ImpetuousDaisy said:


> spirit wings.... definitely not. I rehome feral kittens and have fostered dogs for breed organizations in the past so I definitely know good ways to screen when it comes to that stuff, if I go that route. I actually just got him (or her lol) back into the crate. He came down for food and with a little patience I was able to close the crate door when it went in  Leaving to pick up the cage now and I think he will be much happier in there it is one of those 4 and a half feet tall gigantor parrot cages. I will keep you guys updated with all my pigeon progress. Do you guys think I should still let it out of the cage into the garage each day a little bit in spite of the difficulty of getting him back in there?


if the garage is closed to the outside.. you can always get her at night when it is dark if you had too.. Im so glad she found an animal person to care for her.


----------



## ptras (Jun 29, 2010)

I'm guessing it's a racing pigeon lost during a race or training flight. Is the second band a removable band? It may be a "chip ring" for clocking the bird in following a race.

I recently had a found racing pigeon. When I called the club, the gentleman listed as the owner didn't remember the bird, and didn't want it back...or so I was told. I was contacted the next day by another club member who did want the bird back. He told me that he had bought some bands from the other club member, which explains why the first guy didn't remember the bird. It was his fourteen year old daughter's bird, and had gotten lost returning from a 500 mile race. We had severe storms the weekend before she was found, and she was probably blown off course. The owner was very grateful to get the bird back, and gifted me with a pair of white squeakers for my trouble.

If you are unable to return the bird to its owner for any reason, maybe you could rehome her with a person with a loft and aviary. I'm sure that there must be someone in your area that would be willing to adopt her. Maybe they would be willing to give you a fancy breed such as a fantail for your new cage. Then you won't have to worry about depriving a bird that is bred for flying from doing its natural thing.

If I were you, I might see if I could work out a deal with Spirit Wings.


----------



## pattersonk2002 (Jun 1, 2008)

#####

Requirement:
Please copy the pigeon thread from "I recently had" up to and including "for my trouble.", changing "500 mile race" to "300 mile race".

#####

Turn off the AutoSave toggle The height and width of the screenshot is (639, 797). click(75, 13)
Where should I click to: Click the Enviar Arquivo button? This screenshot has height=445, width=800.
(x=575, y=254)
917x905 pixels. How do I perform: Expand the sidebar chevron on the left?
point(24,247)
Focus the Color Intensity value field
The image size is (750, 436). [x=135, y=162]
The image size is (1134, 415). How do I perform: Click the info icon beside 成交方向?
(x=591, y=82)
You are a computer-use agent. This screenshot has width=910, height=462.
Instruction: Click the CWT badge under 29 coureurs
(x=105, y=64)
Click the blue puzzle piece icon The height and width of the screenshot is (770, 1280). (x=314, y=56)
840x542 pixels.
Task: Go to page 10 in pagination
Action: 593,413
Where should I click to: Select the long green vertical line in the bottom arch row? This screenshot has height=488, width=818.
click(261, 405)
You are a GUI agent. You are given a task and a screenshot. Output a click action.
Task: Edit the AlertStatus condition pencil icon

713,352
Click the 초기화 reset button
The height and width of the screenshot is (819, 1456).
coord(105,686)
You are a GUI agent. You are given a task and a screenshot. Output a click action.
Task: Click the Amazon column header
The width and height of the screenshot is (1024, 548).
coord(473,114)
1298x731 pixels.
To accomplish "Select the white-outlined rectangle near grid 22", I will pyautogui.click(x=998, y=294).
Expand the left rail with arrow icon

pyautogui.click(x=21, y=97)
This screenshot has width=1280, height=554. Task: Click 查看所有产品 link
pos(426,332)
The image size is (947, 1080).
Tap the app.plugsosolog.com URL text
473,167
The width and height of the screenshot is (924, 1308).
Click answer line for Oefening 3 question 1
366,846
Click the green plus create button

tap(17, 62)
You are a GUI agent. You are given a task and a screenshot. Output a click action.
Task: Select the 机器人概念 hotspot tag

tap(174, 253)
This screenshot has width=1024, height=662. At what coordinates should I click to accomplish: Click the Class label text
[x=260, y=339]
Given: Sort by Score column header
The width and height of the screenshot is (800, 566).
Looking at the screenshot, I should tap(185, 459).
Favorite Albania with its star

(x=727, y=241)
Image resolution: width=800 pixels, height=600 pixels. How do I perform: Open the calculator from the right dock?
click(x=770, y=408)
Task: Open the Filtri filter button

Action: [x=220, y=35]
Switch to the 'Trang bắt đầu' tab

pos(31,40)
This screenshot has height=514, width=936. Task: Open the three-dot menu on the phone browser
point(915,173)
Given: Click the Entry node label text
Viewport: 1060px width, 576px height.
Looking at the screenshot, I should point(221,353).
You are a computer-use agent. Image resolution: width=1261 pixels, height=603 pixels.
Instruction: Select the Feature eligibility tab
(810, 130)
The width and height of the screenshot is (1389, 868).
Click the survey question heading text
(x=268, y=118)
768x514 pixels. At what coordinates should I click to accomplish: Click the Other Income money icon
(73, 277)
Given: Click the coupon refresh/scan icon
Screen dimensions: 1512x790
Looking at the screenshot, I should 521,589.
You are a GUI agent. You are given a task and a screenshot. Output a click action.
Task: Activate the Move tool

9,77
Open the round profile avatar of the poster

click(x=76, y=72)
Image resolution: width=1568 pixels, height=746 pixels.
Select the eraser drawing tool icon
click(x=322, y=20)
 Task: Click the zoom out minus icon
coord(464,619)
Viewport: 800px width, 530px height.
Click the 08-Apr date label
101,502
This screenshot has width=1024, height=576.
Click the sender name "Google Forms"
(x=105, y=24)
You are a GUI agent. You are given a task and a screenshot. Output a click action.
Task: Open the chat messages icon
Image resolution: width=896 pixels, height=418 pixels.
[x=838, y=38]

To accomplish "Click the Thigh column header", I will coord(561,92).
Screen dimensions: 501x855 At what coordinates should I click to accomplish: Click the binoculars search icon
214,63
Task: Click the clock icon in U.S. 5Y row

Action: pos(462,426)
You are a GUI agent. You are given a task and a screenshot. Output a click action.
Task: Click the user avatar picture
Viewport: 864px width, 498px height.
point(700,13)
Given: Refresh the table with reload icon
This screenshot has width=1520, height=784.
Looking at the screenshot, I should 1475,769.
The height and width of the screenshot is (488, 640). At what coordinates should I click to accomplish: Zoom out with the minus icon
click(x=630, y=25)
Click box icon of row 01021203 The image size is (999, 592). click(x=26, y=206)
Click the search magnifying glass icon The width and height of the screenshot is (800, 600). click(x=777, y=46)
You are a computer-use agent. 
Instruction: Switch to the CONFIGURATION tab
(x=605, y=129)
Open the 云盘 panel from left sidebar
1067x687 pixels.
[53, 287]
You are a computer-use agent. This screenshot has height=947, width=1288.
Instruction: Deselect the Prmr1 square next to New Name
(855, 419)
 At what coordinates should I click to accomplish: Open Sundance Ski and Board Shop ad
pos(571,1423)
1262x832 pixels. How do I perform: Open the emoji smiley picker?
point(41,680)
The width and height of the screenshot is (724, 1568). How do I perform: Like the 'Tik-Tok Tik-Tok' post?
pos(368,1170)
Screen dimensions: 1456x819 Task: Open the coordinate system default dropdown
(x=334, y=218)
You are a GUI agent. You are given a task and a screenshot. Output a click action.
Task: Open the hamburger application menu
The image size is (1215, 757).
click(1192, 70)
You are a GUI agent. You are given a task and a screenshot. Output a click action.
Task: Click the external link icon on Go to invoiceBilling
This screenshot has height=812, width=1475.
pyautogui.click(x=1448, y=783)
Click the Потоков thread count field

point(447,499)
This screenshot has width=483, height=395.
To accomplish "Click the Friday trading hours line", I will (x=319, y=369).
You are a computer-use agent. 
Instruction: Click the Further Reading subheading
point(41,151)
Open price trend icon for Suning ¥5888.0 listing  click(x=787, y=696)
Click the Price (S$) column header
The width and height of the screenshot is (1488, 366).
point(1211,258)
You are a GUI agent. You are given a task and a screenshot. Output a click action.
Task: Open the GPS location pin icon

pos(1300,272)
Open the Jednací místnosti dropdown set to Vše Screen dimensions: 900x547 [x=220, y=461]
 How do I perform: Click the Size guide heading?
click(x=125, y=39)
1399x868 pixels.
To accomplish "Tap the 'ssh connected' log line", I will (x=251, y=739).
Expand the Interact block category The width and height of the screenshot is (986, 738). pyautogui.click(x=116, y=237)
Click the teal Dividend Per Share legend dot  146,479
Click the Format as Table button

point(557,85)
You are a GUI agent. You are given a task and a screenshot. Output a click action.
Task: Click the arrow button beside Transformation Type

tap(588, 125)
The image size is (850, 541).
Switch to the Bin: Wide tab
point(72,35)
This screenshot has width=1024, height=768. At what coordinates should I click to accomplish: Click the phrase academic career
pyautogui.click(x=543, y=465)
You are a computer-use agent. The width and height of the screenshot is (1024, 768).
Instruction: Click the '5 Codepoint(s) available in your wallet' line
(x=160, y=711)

#####

Written answer:
I recently had a found racing pigeon. When I called the club, the gentleman listed as the owner didn't remember the bird, and didn't want it back...or so I was told. I was contacted the next day by another club member who did want the bird back. He told me that he had bought some bands from the other club member, which explains why the first guy didn't remember the bird. It was his fourteen year old daughter's bird, and had gotten lost returning from a 300 mile race. We had severe storms the weekend before she was found, and she was probably blown off course. The owner was very grateful to get the bird back, and gifted me with a pair of white squeakers for my trouble.